Hacking The (im)material. Mike Phillips. Paul Thomas (ed). The Bloomsbury Encyclopedia of New Media Art, Volume 2: Artists and Practice 1st Edition. DOI: 10.5040/9781474207959.033
‘It’s a wailing Christ’, she said. This came as some surprise because, until that moment, it had been a sonic systems-based environmental intervention. An assemblage of Perspex tubes, elasticated variable resistors, oscillators and fishing wire, Monitor (Figure 33.1) hovered, suspended at a triangulated midpoint between two trees and the ground, the breeze constantly flexing its position, causing the three speakers to emit semi-harmonious frequencies – a sonic tensegrity. Monitor (circa 1982) had its origins in a technological manifestation of the invisible forces of El Lissitzky, Naum Gabo and László Moholy-Nagy, a Vision in Motion, or at least it did in my head. The shock of realizing that it was actually a crucifixion, that the sounds were soaked in pathos and that the purity of the technological system had been tainted with religious connotation has haunted electronic and digital creative production ever since. More haunting than Liz Rhodes’s enquiry about the difference between technological hacking and a ‘schoolboy playing with balsa wood’ (although that stung a little).

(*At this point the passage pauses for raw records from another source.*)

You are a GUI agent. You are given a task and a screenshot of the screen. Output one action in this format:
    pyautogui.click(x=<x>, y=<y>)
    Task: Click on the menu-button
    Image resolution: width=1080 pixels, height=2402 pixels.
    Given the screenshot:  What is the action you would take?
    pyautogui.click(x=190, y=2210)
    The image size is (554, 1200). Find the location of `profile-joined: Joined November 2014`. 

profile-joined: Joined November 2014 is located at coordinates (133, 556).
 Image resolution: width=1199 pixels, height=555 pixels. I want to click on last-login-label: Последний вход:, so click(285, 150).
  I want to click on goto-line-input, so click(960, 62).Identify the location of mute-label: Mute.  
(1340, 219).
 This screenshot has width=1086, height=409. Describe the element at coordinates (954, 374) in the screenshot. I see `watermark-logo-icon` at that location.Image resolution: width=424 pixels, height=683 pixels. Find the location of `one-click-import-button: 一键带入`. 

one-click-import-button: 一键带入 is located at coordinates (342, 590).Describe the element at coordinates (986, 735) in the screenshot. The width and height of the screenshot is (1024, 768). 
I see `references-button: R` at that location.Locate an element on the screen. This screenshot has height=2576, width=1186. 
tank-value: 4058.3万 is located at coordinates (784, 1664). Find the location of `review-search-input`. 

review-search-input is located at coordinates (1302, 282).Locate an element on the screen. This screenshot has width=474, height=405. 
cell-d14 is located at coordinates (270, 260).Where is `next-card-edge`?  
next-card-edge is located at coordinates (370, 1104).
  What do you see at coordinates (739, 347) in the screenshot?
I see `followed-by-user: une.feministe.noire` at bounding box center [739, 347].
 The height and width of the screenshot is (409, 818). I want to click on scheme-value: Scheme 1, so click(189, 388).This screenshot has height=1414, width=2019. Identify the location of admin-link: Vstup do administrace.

Figure 33.1. Wailing Christ—Monitor (1982) by Mike Phillips. Oscillators, sprung potentiometers, speakers, Perspex tubes, monofilament. © Mike Phillips
The eye of the beholder here was the fizzing mind of Lesley Kerman, an Art (‘Hysteria’) History lecturer at Exeter College of Art and Design. She hacked my naïve wannabe systems-based brain and strategically liberated it (almost) from a reductionist approach to technology. This dichotomy, between experiences and the technologies that enable them, will be a running theme which underpins the tensions between the cultural location of new media art, technology’s relationship to cultural politics and its uneasy fit within the museums and galleries that exhibit and preserve cultural artefacts, and particularly when these artefacts are immaterial. The wailing Christ’s purist doppelganger was an example of an often naïve and positivist engagement with technology and the data it harvests or propagates which pervades our culture to the extent that the idea that there is an objective non-negotiable reality just waiting to be measured is polluting notions of cultural value, which are more to do with the valorization of the things that can be measured – something discussed further in the ‘Hacking Institutions’ section below.